基于点击化学的双组分系统用于高效抑制人类免疫缺陷病毒（HIV）逆转录酶（RT）

Ledezma Carlos E, Cornett Evan M, Kolpashchikov Dmitry M

Department of Chemistry, University of Central Florida, 4111 Libra Drive, Orlando, Florida 32816, United States.

ACS Omega. 2020 Feb 21;5(8):4167-4171. doi: 10.1021/acsomega.9b03942. eCollection 2020 Mar 3.
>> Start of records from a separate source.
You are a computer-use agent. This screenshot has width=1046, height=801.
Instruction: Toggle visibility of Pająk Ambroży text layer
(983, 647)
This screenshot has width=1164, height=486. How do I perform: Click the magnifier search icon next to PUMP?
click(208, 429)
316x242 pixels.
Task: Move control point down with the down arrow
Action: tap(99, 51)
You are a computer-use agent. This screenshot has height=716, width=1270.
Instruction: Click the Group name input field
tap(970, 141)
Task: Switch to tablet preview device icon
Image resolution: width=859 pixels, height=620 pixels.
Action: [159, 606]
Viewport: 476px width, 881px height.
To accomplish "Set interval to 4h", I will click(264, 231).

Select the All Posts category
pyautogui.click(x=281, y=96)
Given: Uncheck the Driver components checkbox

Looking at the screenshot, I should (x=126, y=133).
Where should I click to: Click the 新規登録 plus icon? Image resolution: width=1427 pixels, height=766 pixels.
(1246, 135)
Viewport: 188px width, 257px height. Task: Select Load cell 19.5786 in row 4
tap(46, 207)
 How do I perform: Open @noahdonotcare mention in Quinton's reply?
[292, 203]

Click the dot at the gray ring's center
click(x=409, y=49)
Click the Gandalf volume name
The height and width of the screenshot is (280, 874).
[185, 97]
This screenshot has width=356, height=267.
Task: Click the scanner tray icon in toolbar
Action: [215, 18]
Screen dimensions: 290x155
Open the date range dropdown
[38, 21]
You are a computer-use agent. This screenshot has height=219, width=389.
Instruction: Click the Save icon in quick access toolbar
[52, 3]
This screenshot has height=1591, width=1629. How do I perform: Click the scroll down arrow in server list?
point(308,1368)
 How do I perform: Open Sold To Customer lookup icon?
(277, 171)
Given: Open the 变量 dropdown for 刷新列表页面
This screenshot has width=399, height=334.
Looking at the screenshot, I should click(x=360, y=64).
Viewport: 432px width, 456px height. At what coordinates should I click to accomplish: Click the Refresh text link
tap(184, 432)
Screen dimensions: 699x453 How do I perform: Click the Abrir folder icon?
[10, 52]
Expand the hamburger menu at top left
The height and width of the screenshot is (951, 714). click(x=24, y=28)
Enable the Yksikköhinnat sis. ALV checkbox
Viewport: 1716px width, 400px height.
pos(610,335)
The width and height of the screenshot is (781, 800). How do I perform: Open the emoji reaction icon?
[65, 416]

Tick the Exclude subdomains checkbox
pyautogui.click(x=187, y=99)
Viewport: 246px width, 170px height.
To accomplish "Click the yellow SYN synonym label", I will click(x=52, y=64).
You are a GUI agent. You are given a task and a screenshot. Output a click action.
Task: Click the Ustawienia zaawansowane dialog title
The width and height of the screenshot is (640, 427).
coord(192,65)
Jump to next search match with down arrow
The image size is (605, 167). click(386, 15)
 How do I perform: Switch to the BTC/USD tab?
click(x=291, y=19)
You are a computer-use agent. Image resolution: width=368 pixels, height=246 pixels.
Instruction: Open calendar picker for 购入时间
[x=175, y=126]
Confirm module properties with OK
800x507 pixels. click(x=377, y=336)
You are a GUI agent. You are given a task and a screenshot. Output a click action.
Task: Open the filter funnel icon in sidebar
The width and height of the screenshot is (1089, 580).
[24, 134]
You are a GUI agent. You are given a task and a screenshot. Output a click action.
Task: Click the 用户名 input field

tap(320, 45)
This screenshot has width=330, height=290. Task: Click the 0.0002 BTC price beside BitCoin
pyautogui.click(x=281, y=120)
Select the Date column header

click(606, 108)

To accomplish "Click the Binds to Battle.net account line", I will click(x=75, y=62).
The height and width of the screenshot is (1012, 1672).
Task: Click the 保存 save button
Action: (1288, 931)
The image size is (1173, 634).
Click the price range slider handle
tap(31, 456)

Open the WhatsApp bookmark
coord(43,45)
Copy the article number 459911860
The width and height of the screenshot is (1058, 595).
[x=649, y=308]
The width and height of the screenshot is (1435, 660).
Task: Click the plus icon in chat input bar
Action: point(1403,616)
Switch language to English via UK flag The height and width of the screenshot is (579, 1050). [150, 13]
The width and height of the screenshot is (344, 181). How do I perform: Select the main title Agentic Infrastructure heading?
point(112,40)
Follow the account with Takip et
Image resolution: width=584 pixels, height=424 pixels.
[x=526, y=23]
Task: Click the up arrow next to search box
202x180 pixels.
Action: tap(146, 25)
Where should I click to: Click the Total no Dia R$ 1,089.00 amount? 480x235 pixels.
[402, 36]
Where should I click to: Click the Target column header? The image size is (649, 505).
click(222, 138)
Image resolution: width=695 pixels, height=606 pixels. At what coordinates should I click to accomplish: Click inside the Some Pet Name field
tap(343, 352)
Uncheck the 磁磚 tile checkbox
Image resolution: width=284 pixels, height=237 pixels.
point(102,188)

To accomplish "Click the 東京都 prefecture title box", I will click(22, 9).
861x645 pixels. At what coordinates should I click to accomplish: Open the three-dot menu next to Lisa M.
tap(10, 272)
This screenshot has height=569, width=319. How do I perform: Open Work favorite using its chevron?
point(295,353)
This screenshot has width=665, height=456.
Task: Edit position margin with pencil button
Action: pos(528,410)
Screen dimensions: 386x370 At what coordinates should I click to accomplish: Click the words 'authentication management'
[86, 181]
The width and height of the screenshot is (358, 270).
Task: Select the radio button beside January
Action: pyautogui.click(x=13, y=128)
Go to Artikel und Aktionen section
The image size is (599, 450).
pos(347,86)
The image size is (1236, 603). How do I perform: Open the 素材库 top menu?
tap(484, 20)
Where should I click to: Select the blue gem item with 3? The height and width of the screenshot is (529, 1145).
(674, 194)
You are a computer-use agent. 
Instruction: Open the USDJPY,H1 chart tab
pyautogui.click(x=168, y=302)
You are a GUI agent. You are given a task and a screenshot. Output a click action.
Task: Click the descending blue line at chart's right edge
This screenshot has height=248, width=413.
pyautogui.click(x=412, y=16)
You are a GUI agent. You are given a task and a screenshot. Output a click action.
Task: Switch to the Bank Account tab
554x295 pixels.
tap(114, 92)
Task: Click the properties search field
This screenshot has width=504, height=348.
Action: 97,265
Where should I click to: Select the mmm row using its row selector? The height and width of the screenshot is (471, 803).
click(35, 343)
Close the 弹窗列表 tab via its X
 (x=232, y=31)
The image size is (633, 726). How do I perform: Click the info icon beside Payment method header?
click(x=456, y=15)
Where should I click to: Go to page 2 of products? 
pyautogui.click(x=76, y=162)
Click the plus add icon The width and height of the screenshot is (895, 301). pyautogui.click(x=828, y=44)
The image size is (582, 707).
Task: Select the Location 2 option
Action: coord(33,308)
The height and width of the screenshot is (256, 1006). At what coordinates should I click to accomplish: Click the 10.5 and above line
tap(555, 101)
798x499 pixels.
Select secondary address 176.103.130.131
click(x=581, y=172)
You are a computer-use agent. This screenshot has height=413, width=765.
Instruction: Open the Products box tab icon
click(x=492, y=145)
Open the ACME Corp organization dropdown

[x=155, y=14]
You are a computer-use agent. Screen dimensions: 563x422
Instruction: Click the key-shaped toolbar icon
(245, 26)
We synthesized two dTTP analogues for copper-free "click" chemistry-coupling in the active sites of DNA polymerases. We found that in the presence of both analogues, human immunodeficiency virus (HIV) reverse transcriptase (RT) activity was suppressed by up to 93%. This inhibitory effect was not recovered by an excess amount of primer-template unlike that for a conventional HIV RT inhibitor, azidothymidine. This finding may become the basis for the development of efficient in vivo inhibitors of HIV RT and other DNA polymerases.

我们合成了两种用于在DNA聚合酶活性位点进行无铜“点击”化学偶联的dTTP类似物。我们发现，在两种类似物都存在的情况下，人类免疫缺陷病毒（HIV）逆转录酶（RT）的活性被抑制高达93%。与传统的HIV RT抑制剂叠氮胸苷不同，过量的引物模板并不能恢复这种抑制作用。这一发现可能成为开发高效的HIV RT体内抑制剂及其他DNA聚合酶抑制剂的基础。